Your objective: Calculate how many lines of the data hold "computer". The answer consists of that number only.

[Stored data]

———

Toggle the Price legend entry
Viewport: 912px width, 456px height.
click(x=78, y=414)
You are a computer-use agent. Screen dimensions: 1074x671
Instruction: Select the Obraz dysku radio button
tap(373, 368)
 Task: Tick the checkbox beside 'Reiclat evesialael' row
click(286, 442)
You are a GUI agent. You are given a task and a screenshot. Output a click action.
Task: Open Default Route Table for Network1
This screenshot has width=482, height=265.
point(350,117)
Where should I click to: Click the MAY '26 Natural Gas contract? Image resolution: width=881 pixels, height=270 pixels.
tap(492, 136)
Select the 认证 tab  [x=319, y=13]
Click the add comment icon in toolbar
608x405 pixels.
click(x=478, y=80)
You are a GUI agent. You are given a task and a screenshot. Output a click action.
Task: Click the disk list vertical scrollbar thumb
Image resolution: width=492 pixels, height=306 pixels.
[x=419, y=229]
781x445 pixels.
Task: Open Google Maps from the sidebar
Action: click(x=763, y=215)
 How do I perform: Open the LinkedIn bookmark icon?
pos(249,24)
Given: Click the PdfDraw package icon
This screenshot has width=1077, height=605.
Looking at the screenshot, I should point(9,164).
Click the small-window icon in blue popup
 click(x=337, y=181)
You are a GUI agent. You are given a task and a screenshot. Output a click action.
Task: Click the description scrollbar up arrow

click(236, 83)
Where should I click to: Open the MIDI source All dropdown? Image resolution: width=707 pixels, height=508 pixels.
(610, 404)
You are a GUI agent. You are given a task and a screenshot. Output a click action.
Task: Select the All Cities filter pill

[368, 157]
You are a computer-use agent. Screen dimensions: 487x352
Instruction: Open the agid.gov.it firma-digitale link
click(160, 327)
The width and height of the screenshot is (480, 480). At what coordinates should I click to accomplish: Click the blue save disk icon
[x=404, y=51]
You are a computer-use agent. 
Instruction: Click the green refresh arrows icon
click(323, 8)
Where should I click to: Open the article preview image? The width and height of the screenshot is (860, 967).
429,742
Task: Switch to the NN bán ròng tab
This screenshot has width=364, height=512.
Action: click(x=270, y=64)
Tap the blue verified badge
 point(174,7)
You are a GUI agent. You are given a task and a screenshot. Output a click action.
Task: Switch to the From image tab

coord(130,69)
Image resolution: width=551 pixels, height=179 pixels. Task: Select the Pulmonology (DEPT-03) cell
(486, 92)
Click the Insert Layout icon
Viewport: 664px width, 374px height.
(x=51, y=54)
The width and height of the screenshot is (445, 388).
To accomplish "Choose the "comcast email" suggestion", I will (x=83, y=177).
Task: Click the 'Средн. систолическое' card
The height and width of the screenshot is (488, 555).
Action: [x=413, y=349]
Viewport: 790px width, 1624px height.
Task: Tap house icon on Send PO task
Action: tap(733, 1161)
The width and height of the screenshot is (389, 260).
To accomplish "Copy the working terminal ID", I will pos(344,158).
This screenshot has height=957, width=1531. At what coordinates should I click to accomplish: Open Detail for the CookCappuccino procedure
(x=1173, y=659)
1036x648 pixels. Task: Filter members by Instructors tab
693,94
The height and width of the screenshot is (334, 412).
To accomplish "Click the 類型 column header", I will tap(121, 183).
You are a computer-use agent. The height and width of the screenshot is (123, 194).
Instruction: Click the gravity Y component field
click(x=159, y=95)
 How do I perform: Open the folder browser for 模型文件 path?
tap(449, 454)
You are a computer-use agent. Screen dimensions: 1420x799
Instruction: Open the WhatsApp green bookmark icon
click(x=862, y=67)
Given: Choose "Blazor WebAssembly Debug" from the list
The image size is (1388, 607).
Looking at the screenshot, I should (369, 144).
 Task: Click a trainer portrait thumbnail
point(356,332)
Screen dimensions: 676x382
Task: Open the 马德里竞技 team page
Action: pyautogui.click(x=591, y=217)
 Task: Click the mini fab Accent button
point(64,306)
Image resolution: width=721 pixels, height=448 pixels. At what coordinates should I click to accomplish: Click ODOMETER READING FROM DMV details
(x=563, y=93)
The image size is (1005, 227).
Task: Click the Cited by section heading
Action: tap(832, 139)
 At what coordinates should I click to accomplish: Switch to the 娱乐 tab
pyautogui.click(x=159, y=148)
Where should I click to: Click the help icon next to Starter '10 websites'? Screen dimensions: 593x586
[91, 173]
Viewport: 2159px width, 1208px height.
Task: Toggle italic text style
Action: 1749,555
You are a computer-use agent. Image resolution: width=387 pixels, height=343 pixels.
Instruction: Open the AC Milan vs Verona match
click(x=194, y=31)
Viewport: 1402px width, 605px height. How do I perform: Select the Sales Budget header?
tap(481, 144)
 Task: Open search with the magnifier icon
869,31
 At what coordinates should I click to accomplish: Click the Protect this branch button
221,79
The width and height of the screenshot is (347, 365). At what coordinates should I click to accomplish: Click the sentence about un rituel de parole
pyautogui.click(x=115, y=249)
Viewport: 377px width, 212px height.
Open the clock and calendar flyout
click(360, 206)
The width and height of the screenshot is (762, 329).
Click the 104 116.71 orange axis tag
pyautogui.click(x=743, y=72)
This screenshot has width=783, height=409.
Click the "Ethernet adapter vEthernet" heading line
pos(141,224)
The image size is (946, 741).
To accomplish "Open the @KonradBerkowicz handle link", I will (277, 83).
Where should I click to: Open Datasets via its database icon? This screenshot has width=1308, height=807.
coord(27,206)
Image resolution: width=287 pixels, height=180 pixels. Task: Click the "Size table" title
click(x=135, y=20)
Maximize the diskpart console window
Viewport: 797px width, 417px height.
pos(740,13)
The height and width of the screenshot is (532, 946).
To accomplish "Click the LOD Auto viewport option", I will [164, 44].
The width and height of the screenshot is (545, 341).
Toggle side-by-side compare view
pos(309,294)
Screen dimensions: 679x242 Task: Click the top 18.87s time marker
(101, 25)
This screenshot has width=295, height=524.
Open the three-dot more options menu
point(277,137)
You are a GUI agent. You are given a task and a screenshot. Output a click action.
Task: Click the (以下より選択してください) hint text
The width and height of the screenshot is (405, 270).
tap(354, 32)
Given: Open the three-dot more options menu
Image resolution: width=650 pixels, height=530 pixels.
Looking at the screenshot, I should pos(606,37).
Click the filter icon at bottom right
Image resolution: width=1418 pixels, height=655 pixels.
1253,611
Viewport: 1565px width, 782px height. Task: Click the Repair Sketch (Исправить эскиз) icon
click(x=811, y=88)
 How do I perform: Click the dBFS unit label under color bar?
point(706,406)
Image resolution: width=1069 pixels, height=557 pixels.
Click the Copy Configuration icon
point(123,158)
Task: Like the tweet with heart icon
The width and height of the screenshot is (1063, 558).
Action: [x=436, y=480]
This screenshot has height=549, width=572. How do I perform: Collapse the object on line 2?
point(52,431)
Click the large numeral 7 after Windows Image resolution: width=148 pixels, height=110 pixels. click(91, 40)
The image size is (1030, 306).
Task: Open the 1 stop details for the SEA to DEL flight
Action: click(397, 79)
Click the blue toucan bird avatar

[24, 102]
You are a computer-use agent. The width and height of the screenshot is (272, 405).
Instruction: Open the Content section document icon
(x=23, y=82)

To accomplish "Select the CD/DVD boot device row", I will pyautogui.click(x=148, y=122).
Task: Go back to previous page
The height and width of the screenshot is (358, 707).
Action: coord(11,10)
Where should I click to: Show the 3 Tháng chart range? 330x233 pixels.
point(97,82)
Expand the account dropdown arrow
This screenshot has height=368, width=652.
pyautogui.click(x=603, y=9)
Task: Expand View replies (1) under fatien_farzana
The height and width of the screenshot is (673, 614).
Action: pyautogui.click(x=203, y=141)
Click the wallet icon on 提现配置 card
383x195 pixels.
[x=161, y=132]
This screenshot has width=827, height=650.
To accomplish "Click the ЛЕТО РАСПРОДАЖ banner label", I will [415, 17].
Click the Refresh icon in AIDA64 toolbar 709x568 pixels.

———

Answer to the problem: 7